Siempre me ha admirado la paciencia con que en la escuela, los 
institutos y las universidades los alumnos aguantan el monólogo del 
profesor, insulso o brillante, qué más da. Aprender a obedecer sin 
preguntar configura el meollo de una sociedad estamental en la que 
domina la nobleza latifundista, al amparo ideológico de una Iglesia 
también latifundista. 
"Mientras no cambie de raíz la educación, nuestro desarrollo seguirá levantado sobre pies de barro".
La crisis ha puesto en evidencia lo que muchos llevamos repitiendo 
durante decenios, que mientras no cambie de raíz la educación, pasando 
de la obediencia pasiva que obliga a aprender lo que nos echen, a una 
que se base en preguntar por aquello que de verdad importe al alumno, 
nuestro desarrollo cultural, social y económico seguirá levantado sobre 
pies de barro. A estas alturas no vale ya sacarse de la manga pretextos 
para ocultar el hecho de que nuestro sistema educativo es el principal 
responsable de la cifra inaudita de paro juvenil.
Junto con la democracia, la España nacional destruyó en 1936 la 
Institución Libre de Enseñanza, la única asociación que desde el 
liberalismo decimonónico había surgido para modernizar la educación, con
 el objetivo de integrarnos culturalmente en Europa. En 1982 volvimos a 
perder, tal vez la última oportunidad, de un cambio educativo en 
dirección a Europa.
Los socialistas llegaron al poder reclamando el cambio, y en buena 
parte contribuyeron a consolidar el reformismo posfranquista que había 
inspirado la Transición. Cierto que cumplieron en tres campos 
fundamentales, controlar al ejército, poniendo punto final al golpismo; 
ingresar en la Comunidad Europea e iniciar un modesto Estado social. 
Pero todo ello, dentro de la cultura tradicional heredada, interesados 
más en mantener controlados a los movimientos sociales, que en educar 
ciudadanos capaces de decir no. Se siguió apoyando una sedicente cultura
 popular, entendida no en un sentido machadiano, sino verbenero y 
trivial, sin que se diferenciase un ápice de la propuesta por la 
derecha.
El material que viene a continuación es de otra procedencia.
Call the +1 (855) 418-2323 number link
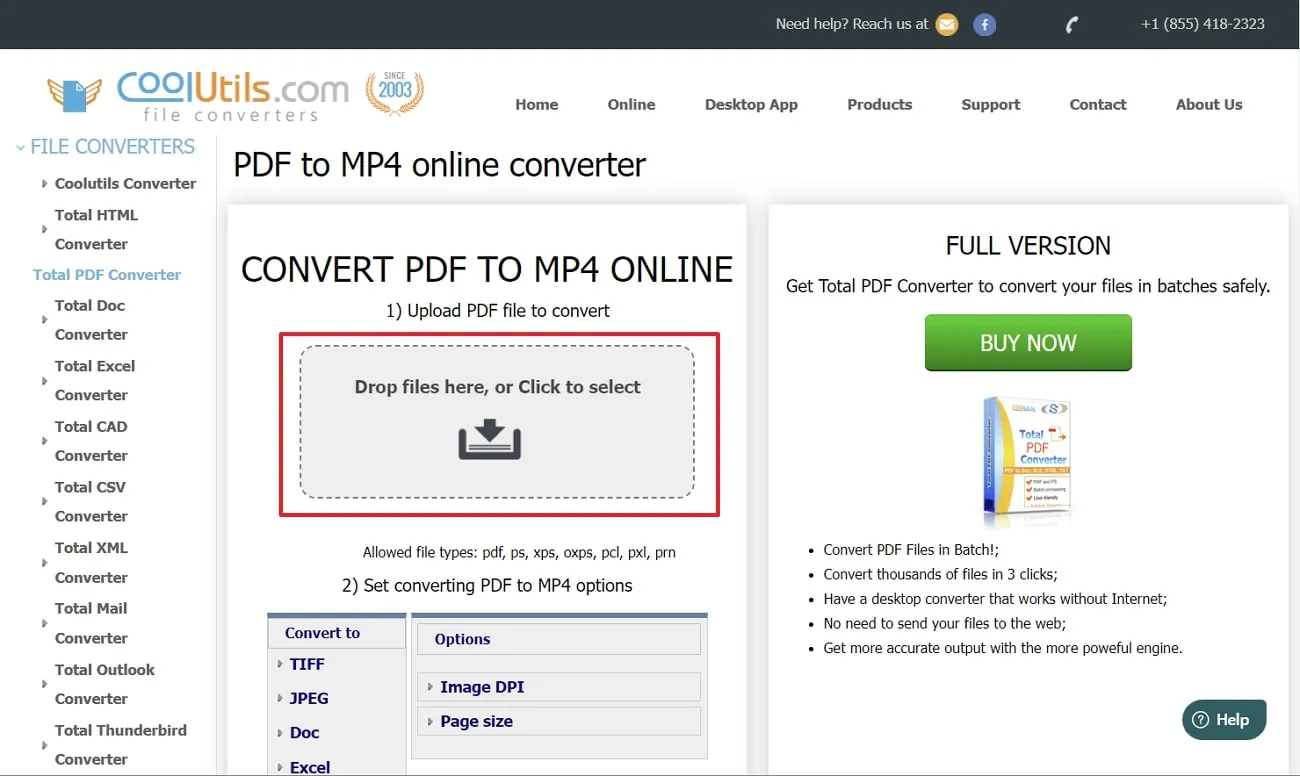The width and height of the screenshot is (1300, 776). coord(1202,24)
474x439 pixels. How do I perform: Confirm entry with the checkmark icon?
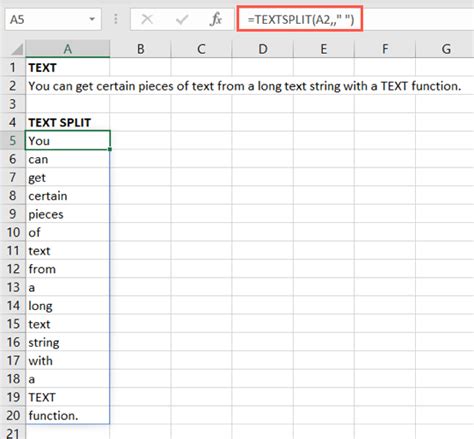point(182,19)
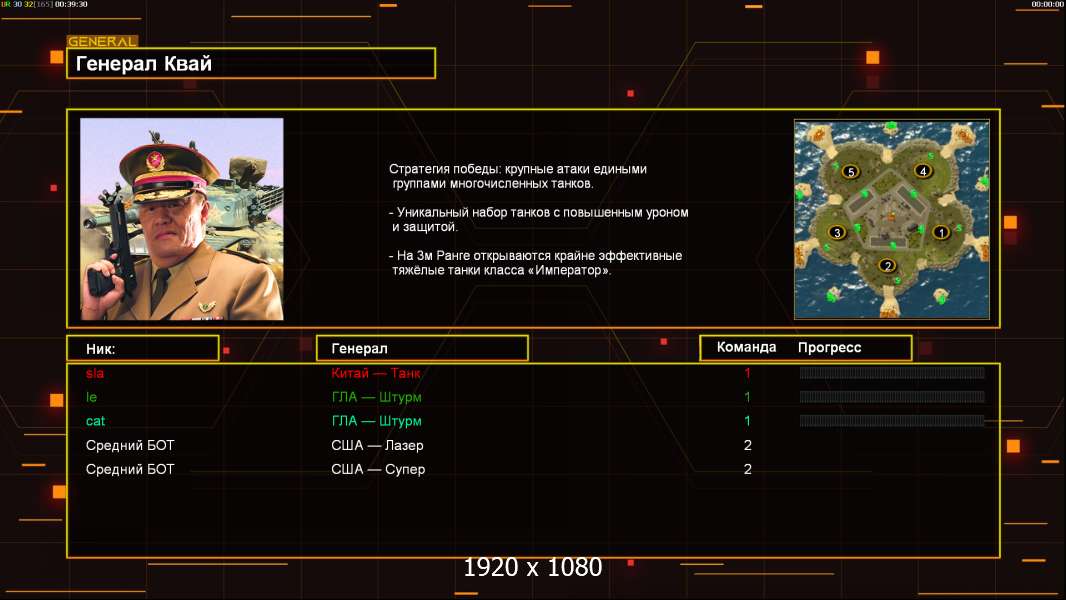The image size is (1066, 600).
Task: Click the loading progress bar for sla
Action: [891, 373]
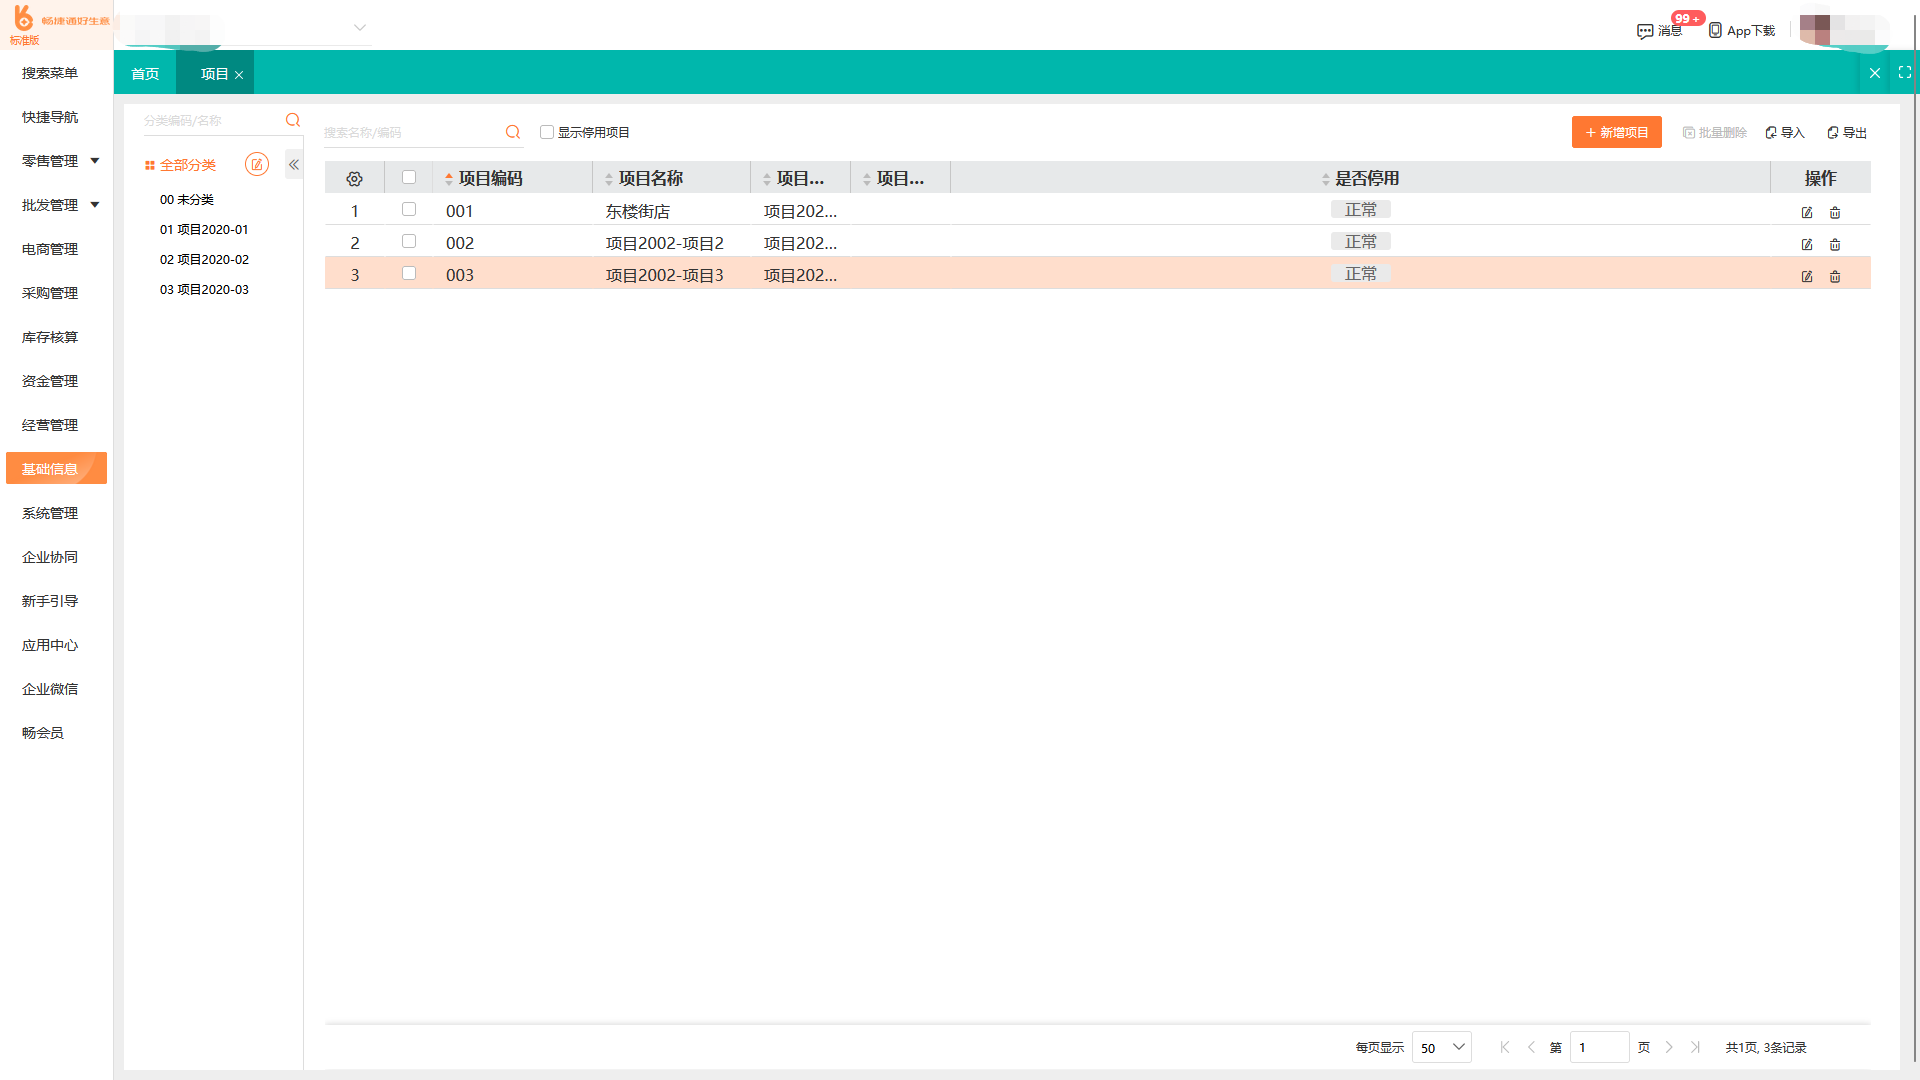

Y más grave, consolidando el modelo educativo de la Transición 
que privilegiaba la educación tradicional en manos de la Iglesia. 
Con la crisis los españoles empezamos a ser conscientes de que lo que
 nos separa de Europa es, en primer lugar, un desfase cultural. Claro 
que por doquier quedan restos de la sociedad premoderna tradicional, 
pero en España son demasiados y sumamente importantes. En la educación 
es donde este desfase es más visible, tanto más escandaloso según se 
ascienda de la enseñanza primaria a la universitaria.
Muchos son los que desde hace tiempo han caído en la cuenta de que el
 problema central de España es la educación, pero también en que es el 
más difícil de abordar por las muchas implicaciones, familiares, 
sociales, ideológicas y políticas que conlleva. Me temo que seguiremos 
en la noria legislativa, dictando normas y normas siempre provisionales,
 sin enfrentarnos al verdadero problema de por fin educar a decir no.